TEXT TO READ:

The Battle of Casma was a confrontation that occurred on 12 January 1839, during the War of the Confederation, a conflict between Chile and the Peru–Bolivian Confederation.

The government of the Confederation hired privateers to counter the Chilean navy, offering a bounty of 200,000 pesos for the destruction of the Chilean fleet. When the Chileans lifted the blockade of Callao, four privateer ships sallied to earn that bounty. The ships were Mexicana (12 guns), Peru (10 guns), Arequipeño (6 guns) and Edmond (5 guns) under the overall command of Juan Blanchet, a former Lieutenant of the French navy.

GIVEN REQUEST:
Continue the account of the Battle of Casma from where it stops.

STORED ROWS:
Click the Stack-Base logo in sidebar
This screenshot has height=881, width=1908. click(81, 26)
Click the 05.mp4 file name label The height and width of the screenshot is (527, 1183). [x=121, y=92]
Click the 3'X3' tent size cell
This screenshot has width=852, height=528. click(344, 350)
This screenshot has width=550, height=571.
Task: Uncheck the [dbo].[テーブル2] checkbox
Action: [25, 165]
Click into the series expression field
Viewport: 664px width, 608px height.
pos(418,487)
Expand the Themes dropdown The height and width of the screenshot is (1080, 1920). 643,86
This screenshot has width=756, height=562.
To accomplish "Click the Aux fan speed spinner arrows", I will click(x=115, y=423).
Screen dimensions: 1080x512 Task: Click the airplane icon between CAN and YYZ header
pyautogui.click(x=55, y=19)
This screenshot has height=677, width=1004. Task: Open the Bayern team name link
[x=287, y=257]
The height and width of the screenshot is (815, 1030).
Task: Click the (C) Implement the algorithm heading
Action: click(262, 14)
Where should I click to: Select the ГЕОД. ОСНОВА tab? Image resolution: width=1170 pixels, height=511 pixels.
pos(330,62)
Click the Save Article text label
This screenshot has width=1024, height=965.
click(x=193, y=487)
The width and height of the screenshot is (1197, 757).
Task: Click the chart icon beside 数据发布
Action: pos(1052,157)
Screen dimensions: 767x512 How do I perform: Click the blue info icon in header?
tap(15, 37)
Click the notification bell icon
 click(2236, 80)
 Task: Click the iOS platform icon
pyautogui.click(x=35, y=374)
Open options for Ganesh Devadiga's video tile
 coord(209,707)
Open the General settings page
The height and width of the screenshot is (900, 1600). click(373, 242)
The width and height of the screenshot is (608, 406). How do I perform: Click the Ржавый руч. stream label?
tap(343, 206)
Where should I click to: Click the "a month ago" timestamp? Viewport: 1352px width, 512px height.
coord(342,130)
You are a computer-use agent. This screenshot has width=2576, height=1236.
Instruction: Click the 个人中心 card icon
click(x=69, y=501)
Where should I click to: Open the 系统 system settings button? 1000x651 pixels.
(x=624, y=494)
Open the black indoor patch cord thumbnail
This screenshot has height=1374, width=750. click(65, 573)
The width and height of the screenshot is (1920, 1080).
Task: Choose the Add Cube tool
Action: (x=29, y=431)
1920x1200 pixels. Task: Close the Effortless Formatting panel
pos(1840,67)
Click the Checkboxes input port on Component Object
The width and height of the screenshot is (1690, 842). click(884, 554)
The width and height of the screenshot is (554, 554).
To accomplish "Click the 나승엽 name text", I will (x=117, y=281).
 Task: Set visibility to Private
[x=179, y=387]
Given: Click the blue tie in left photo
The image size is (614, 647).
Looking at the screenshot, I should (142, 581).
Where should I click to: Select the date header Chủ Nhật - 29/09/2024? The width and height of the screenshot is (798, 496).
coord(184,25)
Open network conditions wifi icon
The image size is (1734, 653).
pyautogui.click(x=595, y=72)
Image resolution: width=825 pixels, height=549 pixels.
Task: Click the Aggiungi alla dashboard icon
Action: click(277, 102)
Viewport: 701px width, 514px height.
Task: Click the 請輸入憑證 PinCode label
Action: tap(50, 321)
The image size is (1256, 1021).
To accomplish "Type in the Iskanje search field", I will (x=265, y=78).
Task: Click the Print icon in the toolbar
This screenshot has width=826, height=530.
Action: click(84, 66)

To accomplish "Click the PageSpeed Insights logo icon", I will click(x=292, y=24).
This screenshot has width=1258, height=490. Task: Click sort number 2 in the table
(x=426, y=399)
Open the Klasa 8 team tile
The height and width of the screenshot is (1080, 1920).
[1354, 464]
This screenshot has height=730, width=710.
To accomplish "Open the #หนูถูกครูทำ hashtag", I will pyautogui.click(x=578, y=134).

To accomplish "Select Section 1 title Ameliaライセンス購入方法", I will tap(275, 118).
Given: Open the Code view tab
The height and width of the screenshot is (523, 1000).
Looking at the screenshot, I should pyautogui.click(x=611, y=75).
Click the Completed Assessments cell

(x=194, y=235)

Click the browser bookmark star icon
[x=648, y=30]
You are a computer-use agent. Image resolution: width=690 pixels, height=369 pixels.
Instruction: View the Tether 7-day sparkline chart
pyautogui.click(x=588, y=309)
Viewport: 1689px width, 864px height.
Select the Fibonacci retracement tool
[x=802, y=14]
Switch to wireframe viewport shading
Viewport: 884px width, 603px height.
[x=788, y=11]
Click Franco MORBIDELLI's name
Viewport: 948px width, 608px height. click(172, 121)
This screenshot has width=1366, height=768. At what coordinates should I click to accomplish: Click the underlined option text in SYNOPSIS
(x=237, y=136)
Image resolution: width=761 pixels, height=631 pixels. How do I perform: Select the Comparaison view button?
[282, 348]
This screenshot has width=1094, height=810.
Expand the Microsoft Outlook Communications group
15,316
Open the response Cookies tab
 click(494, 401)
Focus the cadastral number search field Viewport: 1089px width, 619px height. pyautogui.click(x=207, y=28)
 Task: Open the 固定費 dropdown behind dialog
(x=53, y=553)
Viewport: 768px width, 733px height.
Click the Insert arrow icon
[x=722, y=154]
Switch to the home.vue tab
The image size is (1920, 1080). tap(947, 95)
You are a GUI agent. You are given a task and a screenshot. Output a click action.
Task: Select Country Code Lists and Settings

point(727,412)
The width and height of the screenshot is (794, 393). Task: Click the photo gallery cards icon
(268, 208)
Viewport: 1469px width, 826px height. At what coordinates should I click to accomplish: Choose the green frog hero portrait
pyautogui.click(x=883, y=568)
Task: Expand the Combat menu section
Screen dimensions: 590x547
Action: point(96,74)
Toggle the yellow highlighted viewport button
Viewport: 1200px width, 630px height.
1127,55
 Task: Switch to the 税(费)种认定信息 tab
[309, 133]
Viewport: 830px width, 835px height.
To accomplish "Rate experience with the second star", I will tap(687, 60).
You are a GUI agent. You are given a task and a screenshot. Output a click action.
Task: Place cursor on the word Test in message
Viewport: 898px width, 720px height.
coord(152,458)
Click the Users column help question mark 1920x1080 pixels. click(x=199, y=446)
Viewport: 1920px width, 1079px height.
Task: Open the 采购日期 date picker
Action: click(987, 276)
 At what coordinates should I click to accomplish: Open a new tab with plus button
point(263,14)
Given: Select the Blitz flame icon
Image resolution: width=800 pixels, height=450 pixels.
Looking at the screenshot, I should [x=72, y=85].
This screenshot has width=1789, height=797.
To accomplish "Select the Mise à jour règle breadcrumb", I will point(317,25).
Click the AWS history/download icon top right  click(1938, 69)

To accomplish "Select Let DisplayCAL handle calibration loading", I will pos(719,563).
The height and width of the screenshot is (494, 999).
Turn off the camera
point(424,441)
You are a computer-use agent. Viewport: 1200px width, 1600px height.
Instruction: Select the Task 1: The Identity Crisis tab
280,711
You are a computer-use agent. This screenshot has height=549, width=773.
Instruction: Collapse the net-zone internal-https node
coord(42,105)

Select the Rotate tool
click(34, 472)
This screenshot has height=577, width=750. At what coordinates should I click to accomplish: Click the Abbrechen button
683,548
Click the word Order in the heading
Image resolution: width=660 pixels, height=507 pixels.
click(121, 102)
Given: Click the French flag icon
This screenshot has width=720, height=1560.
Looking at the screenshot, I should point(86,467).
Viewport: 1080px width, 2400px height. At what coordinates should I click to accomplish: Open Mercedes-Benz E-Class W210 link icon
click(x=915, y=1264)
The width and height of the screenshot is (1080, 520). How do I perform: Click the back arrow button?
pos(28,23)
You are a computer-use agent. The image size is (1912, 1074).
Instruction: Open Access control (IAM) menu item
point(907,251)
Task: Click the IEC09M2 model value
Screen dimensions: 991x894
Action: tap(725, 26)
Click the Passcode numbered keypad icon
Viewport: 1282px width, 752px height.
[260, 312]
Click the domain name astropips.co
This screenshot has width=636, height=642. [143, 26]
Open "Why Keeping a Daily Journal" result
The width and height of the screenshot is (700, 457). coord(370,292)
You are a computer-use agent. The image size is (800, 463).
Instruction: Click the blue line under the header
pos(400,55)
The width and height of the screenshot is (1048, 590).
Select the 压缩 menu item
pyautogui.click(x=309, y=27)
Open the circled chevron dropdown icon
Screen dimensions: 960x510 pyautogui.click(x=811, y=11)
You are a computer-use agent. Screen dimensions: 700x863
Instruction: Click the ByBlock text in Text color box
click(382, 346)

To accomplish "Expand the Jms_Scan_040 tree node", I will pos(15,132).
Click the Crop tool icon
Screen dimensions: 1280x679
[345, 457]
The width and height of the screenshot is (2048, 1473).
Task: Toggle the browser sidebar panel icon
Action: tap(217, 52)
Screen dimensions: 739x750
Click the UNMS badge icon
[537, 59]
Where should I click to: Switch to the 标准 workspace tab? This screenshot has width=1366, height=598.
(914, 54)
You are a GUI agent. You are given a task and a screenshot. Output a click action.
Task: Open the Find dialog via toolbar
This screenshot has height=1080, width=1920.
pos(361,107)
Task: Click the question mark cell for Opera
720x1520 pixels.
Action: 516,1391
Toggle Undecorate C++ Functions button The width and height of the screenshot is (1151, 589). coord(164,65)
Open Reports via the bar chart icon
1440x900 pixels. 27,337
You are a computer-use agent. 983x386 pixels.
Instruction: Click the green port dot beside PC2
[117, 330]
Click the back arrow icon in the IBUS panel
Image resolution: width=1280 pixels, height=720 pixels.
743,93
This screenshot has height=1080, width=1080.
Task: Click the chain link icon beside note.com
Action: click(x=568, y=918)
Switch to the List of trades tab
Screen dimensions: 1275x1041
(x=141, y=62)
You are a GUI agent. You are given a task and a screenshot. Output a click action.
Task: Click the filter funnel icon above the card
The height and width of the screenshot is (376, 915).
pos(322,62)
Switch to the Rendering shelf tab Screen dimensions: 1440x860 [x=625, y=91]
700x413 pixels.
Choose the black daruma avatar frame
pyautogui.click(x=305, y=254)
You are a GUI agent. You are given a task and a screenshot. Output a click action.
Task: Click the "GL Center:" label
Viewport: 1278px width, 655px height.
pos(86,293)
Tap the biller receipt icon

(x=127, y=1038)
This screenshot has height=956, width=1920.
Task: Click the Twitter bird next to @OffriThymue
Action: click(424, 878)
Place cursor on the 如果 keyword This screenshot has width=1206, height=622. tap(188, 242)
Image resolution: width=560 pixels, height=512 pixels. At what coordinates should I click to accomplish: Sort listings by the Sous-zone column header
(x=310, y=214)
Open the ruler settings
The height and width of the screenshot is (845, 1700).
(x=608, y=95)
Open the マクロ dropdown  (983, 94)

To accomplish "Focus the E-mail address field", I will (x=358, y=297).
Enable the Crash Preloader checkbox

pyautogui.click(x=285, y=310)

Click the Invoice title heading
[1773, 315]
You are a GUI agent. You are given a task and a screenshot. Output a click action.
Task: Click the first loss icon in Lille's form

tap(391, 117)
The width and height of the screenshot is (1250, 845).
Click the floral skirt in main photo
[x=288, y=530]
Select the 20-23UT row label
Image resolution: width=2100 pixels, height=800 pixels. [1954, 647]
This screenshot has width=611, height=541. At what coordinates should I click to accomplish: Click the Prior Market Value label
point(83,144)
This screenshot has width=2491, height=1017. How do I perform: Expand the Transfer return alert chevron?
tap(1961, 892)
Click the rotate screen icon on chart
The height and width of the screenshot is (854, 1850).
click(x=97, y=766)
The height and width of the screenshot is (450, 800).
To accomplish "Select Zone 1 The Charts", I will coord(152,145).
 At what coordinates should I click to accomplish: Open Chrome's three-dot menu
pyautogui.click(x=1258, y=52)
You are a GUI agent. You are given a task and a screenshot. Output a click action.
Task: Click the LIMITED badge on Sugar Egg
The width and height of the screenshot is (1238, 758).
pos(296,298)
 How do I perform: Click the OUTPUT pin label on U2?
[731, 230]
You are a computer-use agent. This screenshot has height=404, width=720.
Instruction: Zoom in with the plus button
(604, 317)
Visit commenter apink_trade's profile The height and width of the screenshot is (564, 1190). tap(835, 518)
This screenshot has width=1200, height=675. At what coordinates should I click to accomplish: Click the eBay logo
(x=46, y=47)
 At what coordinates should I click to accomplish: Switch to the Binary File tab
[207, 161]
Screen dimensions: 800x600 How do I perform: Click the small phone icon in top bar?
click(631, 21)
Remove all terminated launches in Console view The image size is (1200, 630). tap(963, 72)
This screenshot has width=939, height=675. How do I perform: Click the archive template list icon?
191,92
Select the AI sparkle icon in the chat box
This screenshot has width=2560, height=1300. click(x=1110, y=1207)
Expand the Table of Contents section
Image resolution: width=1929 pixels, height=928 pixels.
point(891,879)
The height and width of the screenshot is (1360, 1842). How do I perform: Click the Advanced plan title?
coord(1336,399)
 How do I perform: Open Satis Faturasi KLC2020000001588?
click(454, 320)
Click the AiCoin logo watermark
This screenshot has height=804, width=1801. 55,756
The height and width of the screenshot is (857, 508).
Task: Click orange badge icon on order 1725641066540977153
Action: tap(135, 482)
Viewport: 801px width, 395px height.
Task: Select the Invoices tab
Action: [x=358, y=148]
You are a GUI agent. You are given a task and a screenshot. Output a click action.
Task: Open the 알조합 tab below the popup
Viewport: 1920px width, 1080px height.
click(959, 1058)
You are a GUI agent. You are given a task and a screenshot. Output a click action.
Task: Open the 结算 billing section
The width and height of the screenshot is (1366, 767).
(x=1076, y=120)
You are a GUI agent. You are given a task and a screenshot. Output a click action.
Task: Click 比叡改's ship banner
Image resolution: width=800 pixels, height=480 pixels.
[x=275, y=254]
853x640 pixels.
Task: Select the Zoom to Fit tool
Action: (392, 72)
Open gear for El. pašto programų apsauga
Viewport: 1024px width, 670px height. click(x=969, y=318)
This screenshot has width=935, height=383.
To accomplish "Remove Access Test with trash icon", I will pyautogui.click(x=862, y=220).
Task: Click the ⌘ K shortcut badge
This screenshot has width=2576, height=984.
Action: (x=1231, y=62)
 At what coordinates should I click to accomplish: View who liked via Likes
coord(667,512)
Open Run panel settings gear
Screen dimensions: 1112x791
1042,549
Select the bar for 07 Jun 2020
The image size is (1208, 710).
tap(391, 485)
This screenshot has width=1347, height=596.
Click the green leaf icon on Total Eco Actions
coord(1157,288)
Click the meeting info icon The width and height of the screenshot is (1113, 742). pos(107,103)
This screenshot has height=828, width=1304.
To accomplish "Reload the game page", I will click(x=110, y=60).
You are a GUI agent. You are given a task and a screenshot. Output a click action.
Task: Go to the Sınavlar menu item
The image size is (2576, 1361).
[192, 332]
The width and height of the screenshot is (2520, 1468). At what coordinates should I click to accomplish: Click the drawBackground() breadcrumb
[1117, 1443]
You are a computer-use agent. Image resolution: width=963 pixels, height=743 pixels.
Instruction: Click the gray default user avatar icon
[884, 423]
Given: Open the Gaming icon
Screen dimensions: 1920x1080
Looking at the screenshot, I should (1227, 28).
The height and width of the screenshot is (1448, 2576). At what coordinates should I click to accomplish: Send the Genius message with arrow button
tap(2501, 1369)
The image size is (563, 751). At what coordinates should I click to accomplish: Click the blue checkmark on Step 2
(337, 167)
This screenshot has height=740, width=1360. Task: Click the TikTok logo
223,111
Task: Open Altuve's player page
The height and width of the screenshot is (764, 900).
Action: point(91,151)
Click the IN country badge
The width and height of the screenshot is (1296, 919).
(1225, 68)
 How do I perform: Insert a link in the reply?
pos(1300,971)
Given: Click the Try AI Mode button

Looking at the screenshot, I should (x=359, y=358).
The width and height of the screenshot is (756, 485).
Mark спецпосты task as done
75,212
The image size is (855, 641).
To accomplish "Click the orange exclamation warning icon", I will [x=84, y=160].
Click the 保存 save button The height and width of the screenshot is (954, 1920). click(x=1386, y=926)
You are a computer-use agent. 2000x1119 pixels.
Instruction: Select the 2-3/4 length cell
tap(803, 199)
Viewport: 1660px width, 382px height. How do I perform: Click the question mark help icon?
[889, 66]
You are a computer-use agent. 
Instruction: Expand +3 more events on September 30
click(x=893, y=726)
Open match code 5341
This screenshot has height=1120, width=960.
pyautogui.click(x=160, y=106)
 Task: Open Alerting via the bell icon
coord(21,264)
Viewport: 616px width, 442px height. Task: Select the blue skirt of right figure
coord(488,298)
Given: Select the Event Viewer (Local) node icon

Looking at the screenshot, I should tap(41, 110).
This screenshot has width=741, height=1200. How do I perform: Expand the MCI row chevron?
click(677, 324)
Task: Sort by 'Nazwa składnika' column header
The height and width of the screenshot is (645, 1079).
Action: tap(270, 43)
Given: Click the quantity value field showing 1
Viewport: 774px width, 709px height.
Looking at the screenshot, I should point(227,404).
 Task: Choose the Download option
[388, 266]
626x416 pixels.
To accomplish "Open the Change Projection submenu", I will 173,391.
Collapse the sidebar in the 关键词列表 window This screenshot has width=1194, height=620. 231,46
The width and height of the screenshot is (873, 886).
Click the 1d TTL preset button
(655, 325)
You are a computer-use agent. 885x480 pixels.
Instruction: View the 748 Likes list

EXERCISE RESPONSE:
The Chilean squadron, commanded by Robert Simpson, consisted of Confederación (22 guns), Santa Cruz (20 guns) and Valparaíso (20 guns). It was taking on firewood in Casma Bay when it was attacked by the privateers. The more heavily built Chilean ships inflicted heavy casualties on the privateers and captured the Arequipeño. Blanchet was among the killed. The other privateer ships escaped while flying French flags but were intercepted by a French warship; the privateer squadron was subsequently disbanded. Both sides claimed victory. The Chileans gained naval supremacy in the southeastern Pacific. As a reward, Simpson was promoted to the rank of Commodore in the Chilean navy in May 1839.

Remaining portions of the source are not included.